王様たち“新人類”と、魔人たち“旧人類”。わたしも、旧人類に分類されるはずだけど……
わたしと魔人では、姿が違いすぎる。
「そうだね。君は西暦何年から来たんだい」
久しぶりに聞く西暦という単語。フードのおとこが、どうしてその単語を知っているのか。やっぱり、彼はわたしと同じ世界の……
「2018年です」
「そうか。では、わたしより、約400年前の人ということか」
400年前。ということは、アイザック氏は25世紀の人間ということか。
「そう、事件が起きたのは、西暦2432年。人類は、神を創りだしたのだ」
「神?」
仰々しい名前が出てきた。
「そう、God。神様だ。人工的に作り出された、世界最高のスーパーコンピュータ“ラプラス”。
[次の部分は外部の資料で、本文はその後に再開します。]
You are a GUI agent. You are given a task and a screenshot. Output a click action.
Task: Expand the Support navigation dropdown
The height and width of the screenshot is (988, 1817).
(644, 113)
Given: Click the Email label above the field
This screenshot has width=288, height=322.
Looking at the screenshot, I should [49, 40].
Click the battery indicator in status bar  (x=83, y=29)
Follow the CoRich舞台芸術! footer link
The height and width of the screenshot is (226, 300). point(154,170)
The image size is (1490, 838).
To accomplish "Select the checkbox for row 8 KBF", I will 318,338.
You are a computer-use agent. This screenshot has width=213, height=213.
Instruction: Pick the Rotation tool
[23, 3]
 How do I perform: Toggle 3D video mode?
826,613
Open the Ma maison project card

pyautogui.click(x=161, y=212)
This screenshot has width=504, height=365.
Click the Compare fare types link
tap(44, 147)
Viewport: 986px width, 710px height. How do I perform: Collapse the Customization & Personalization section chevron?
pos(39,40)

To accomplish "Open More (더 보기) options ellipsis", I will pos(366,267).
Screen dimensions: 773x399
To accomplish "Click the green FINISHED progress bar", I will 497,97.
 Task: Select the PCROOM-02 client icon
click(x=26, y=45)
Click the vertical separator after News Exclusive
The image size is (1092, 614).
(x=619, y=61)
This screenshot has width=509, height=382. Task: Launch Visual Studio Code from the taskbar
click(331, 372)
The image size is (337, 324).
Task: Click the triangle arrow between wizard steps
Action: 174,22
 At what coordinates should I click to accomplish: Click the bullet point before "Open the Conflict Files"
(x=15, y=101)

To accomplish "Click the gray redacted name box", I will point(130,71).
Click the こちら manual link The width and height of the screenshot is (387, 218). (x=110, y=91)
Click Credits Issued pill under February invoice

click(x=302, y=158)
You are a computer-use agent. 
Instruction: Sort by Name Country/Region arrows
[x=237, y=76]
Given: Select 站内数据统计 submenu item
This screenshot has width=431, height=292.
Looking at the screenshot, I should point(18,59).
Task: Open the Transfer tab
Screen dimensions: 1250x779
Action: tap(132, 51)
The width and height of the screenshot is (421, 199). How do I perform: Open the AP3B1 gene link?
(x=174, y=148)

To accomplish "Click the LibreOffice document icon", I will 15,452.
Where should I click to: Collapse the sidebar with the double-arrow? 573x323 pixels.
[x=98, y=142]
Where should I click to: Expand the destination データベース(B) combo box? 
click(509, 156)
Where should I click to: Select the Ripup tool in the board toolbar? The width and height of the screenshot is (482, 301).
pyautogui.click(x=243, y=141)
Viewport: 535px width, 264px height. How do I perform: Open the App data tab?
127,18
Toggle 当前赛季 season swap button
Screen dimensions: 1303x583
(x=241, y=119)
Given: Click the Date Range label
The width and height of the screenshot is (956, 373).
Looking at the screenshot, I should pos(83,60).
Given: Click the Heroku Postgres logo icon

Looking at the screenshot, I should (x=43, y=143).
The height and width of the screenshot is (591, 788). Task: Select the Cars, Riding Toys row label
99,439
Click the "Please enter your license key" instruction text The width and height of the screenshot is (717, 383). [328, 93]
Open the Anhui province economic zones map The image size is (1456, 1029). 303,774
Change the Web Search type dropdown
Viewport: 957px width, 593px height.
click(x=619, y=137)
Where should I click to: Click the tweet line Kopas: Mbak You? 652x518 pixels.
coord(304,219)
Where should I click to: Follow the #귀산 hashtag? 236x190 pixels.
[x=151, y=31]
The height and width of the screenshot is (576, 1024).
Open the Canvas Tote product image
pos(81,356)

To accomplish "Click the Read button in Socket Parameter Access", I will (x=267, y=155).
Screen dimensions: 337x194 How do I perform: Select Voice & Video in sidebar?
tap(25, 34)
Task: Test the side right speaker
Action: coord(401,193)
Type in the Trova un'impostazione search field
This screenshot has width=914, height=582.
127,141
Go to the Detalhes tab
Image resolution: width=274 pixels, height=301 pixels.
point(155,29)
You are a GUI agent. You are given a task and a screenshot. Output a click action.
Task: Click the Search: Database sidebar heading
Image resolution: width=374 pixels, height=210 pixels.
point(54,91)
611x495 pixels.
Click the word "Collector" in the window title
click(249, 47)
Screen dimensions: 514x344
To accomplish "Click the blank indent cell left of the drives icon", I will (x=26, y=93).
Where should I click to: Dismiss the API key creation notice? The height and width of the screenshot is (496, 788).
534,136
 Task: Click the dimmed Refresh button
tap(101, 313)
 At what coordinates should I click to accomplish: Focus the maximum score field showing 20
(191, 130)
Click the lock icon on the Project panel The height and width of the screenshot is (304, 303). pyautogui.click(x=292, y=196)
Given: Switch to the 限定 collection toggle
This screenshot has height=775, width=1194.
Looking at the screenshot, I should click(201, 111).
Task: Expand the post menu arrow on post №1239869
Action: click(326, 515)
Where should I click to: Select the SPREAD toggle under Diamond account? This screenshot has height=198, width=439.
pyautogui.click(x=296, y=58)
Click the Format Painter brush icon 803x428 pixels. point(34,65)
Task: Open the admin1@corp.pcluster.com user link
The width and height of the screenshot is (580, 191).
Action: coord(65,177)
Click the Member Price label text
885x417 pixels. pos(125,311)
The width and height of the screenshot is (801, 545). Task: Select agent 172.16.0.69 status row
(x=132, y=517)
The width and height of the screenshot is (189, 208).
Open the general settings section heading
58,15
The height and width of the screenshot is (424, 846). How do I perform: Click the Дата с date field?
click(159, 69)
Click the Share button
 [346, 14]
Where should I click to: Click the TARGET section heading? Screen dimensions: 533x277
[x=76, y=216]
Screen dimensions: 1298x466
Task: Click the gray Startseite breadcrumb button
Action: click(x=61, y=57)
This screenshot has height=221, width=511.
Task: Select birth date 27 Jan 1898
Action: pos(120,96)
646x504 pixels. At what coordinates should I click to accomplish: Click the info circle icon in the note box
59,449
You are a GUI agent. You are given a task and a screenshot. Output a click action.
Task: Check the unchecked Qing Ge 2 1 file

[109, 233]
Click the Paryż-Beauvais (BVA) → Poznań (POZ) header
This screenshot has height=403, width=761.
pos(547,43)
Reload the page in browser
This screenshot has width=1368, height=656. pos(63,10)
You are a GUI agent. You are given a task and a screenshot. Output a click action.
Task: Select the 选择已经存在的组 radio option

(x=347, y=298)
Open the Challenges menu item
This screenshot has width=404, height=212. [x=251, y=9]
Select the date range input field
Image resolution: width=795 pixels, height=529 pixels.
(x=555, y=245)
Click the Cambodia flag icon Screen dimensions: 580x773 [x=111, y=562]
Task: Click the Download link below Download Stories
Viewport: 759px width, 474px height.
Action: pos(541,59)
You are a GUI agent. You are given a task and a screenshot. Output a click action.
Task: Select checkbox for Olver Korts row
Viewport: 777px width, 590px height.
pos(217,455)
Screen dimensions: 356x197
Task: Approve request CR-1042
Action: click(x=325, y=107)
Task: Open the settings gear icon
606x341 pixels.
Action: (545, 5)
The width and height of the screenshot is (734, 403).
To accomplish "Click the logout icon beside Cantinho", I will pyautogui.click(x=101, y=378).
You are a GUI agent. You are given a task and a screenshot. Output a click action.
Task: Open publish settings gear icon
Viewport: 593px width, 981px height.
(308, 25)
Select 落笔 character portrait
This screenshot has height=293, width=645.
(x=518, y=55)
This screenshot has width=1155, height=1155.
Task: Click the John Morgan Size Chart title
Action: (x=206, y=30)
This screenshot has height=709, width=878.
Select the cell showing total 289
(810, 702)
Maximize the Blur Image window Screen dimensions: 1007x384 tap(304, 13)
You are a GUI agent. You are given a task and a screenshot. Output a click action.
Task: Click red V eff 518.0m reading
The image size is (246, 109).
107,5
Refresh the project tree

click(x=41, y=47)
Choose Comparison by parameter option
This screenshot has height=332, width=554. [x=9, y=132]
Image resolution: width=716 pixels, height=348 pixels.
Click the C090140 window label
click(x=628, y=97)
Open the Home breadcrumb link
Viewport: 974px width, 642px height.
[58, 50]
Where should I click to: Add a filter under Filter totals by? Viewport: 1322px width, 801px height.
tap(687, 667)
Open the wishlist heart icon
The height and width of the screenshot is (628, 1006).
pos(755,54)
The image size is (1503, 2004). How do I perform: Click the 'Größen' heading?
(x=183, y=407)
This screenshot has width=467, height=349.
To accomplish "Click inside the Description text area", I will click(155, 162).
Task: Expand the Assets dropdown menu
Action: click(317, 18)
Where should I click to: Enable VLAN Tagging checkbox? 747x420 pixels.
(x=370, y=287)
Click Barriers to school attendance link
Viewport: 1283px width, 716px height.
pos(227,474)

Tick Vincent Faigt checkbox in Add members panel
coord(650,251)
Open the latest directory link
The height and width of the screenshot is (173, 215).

そのスーパーコンピューターは過去のあらゆるデータを集積し、因果を組み合わせることで、将来のすべてを予測できる画期的なものだった」
「だから、“ラプラス”なんですね」
「その通り。人造の全知全能の神。現代のデウス・エクス・マキナとももてはやされたそれによって、将来の可能性はすべて予測され、わたしたちに様々な恩恵をもたらした。だが、それが悲劇のはじまりだったのだ」
「なにが起きたんですか?」
「それを創りだしたインディアナ連邦が“ラプラス”を独占しようとしたのだ。そうすれば、世界の覇権はたやすく手にはいるとな……。しかし、」
アイザック氏は、急に口を閉ざした。
「それに反発する国と戦争になったのですか?」
王様はそう言った。
「そう。それに反発したユーラシア共和国、ローデシア帝国は、インディアナ連邦に宣戦を布告した。世界大戦が起きたんだ」
「でも、“ラプラス”はそれも予測していたんじゃ……」
「そう、予測していた。戦争が起きる12月15日以降の予測をエラーとすることでな」
「……」
「ほとんどの人はそれを、機械のエラーだと思い込んでいた。開発者のわたし以外はな」
「開発者?」
「そう、開発者だ。わたしは、神を創造した男であり、世界を亡ぼした男でもあるのだ」
アイザック氏は、沈痛な表情をした。
「それで、世界は……」
「君の時代にあった核兵器を上回る“超重力爆弾”というものが使われてな。世界はわずか10分で、ほとんどが灰となった。世界人口5兆人は、一瞬にして31人まで減少したのだ」
「なぜ、あなたたちは生き残ることができたんですか?」
わたしはそう問いただす。
「わたしたちは、立場上ラプラスの予言をみることができたからな。爆撃の影響を辛うじて、受けない場所の地下に避難した。できる限りの、生物と植物をもってな」
「なぜ、あなたは戦争を止めなかったんですか?」
わたしは怒気をこめてそう言った。
「回避する努力はしたよ。でも、その努力をしても、予想されるXデーを数日しか遅らせることはできなかった。もう、残された道は種の存続をはかることしかなかった」
彼の眼は潤んでいた。
世界を滅ばしたこと。罪悪感なんて言葉じゃ表現できないほどの、十字架が彼にはのしかかっているのだろう。
「では、この世界に伝わる神話のような歴史は……」
「すべてが真実だよ。人間たちは増長し、神の世界を目指す機械文明という塔を作ったが、結局は神の怒りをかってしまいすべては灰燼に帰した。例えば、アグリ国にあるバルベの塔は、旧日本にあった高い塔の名残だ」
「その後、世界はどうなったんですか?」
彼は話を再開する。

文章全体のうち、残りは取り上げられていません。